Ministers talk hope, jobs

By Lanuola Tupufia – Ah Tong 17 October 2016, 12:00AM

Growing fresh produce for supermarkets and restaurants, and working for a Taiwanese fishing vessels are two options being offered for the jobless coming out of Yazaki in 2017.

  As the biggest employer in the private sector the closure of the company is a big blow for Samoa and over 700 employees. 

Cabinet Ministers, Lautafi Selafi Purcell and La’aulialemalietoa Leuatea Polataivao will play crucial roles in the creation of jobs and the expansion of the export market for the agriculture sector. 

With responsibility for the Small Businesses and Enterprises Corporation, the Minister of Public Enterprises, Lautafi Selafi Purcell, believes promoting small businesses is vital. 

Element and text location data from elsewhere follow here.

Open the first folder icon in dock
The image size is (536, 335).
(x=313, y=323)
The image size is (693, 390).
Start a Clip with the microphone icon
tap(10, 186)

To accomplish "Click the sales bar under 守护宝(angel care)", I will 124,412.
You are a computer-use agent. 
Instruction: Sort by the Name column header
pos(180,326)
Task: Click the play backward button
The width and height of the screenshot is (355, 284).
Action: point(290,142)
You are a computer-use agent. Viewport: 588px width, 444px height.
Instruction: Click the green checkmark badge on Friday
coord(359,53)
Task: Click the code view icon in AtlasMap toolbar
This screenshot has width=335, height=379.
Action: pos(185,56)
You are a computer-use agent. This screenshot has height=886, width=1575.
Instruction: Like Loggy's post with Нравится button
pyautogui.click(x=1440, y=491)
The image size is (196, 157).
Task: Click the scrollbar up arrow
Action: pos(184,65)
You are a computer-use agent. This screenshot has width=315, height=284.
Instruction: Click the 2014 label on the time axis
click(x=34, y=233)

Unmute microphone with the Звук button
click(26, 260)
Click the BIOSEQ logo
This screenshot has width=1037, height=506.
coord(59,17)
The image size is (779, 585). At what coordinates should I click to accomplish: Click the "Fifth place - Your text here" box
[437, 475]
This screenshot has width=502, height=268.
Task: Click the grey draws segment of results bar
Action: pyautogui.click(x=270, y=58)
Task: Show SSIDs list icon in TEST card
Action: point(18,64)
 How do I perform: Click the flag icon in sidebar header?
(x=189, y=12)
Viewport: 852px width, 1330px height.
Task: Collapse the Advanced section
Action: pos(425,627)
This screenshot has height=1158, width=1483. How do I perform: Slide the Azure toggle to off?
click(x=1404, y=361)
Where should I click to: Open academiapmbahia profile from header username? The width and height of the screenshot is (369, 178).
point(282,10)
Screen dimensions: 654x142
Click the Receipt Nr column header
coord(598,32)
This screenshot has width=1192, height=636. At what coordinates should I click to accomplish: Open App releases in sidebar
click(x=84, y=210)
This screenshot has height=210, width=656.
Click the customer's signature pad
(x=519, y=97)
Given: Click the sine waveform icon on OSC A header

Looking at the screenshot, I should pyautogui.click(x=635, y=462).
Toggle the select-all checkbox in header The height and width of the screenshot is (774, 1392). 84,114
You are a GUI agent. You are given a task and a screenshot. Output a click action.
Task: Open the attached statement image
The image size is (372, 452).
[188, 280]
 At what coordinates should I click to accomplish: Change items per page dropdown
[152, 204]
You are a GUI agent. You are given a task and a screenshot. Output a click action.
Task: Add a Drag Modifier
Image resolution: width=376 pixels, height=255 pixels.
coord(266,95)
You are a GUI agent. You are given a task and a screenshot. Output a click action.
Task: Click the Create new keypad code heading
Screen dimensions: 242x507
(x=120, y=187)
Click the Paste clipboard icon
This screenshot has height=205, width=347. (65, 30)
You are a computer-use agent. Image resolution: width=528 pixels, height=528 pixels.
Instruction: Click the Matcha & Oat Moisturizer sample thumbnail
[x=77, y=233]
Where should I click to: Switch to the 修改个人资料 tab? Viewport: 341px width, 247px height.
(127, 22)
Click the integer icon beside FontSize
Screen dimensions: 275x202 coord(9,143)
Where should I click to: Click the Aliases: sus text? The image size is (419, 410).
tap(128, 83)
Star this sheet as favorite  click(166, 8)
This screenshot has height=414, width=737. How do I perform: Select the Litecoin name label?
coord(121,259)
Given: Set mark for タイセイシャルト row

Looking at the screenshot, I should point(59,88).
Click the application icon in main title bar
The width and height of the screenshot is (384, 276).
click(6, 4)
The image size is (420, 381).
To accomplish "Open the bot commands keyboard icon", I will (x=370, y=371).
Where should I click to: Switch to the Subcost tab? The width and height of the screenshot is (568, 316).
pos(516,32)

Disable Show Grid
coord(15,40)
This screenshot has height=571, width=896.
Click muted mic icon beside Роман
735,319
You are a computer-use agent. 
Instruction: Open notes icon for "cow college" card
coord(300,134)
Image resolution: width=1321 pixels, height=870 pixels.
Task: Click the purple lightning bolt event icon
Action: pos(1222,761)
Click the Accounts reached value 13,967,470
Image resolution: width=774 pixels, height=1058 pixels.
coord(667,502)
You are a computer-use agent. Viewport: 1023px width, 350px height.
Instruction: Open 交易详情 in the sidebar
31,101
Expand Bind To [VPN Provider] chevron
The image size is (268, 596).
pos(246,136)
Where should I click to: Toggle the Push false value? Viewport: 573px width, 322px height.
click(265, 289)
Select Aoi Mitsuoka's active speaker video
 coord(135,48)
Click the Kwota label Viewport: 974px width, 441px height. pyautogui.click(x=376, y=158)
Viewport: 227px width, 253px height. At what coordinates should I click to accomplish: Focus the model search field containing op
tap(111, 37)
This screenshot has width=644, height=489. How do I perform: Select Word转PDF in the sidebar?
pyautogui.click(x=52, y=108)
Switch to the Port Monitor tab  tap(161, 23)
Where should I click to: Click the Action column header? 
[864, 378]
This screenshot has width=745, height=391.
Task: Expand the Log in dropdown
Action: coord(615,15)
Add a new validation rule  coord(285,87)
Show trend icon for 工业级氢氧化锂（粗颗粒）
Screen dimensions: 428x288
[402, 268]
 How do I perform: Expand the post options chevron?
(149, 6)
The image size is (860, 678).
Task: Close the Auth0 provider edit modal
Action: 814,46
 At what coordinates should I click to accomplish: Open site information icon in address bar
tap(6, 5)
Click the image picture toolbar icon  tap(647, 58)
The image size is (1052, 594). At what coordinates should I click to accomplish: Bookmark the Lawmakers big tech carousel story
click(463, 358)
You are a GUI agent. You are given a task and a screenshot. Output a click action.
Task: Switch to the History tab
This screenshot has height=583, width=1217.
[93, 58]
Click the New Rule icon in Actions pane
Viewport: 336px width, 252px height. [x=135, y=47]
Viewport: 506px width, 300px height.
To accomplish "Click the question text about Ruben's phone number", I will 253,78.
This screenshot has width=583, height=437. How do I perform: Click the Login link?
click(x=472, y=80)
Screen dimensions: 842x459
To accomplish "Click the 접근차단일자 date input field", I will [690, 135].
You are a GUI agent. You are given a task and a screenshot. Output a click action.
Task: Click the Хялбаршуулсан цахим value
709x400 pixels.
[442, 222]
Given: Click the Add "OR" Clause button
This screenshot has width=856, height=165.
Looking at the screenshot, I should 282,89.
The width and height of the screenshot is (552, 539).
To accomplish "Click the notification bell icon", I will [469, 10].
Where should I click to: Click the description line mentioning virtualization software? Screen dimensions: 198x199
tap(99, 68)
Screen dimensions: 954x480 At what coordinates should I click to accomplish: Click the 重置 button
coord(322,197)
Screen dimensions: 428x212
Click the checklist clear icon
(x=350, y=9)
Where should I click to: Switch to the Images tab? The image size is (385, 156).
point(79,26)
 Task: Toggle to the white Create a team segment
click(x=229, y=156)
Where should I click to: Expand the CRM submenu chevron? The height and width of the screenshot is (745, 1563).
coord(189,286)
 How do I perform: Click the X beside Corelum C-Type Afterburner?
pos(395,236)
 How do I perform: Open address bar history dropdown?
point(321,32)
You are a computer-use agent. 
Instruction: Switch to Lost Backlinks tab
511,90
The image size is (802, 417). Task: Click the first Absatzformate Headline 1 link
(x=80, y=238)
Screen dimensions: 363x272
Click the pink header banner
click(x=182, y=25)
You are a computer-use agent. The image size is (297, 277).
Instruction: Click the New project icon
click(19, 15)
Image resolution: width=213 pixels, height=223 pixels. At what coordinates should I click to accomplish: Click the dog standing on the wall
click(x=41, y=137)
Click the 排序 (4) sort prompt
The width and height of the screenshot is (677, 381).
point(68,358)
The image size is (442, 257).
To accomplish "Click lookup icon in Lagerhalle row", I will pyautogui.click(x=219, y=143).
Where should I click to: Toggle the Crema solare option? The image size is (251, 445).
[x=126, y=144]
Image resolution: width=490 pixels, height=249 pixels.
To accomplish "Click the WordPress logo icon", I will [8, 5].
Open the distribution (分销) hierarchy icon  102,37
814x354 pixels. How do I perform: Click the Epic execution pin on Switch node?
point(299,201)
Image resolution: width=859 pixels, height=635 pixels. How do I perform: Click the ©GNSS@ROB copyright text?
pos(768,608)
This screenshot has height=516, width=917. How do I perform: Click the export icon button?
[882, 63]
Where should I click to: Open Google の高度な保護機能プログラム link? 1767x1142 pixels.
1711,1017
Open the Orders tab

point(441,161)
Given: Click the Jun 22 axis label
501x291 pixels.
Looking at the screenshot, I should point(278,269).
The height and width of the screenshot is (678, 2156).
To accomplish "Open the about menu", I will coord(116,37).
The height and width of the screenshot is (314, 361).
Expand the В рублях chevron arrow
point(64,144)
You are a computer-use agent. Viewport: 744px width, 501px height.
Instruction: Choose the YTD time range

It doesn’t matter how small a business is but if it employs an average of two people it is definitely a step in the right direction, he said. 

According to Lautafi, creating jobs in the country can be as simple as having your own plantation. 

“If we can have about 100 of those small businesses employing people even if it’s at a small scale of two people; that is employing people,” said the Minister. 

“We have to be innovative in ways to create jobs for our people. You cannot just throw your hands in the air and say Yazaki is gone and that is it. That is the focus of Commerce which is job creations and investments and pushing the private sector to swallow others who will be unemployed after the closure.”

Lautafi pointed out that our people still do not think that farming can be a business and more advocacy in that area is needed. “People think that when you say business you have to have a store,” he explained. 

“But you see farming, craftsmen and fishing is a business. That is the message I urged S.B.E.C. to advocate is to encourage people to use their own land. If they don’t have qualifications there is land to start a plantation and to work together with Agriculture for (technical) assistance…like I said if our people know that there is a market to export their produce it will create employment for others to help expand plantations.”

From a job creating point of view, Lautafi said Samoa is nowhere near being able to supply fresh produce to its local supermarkets.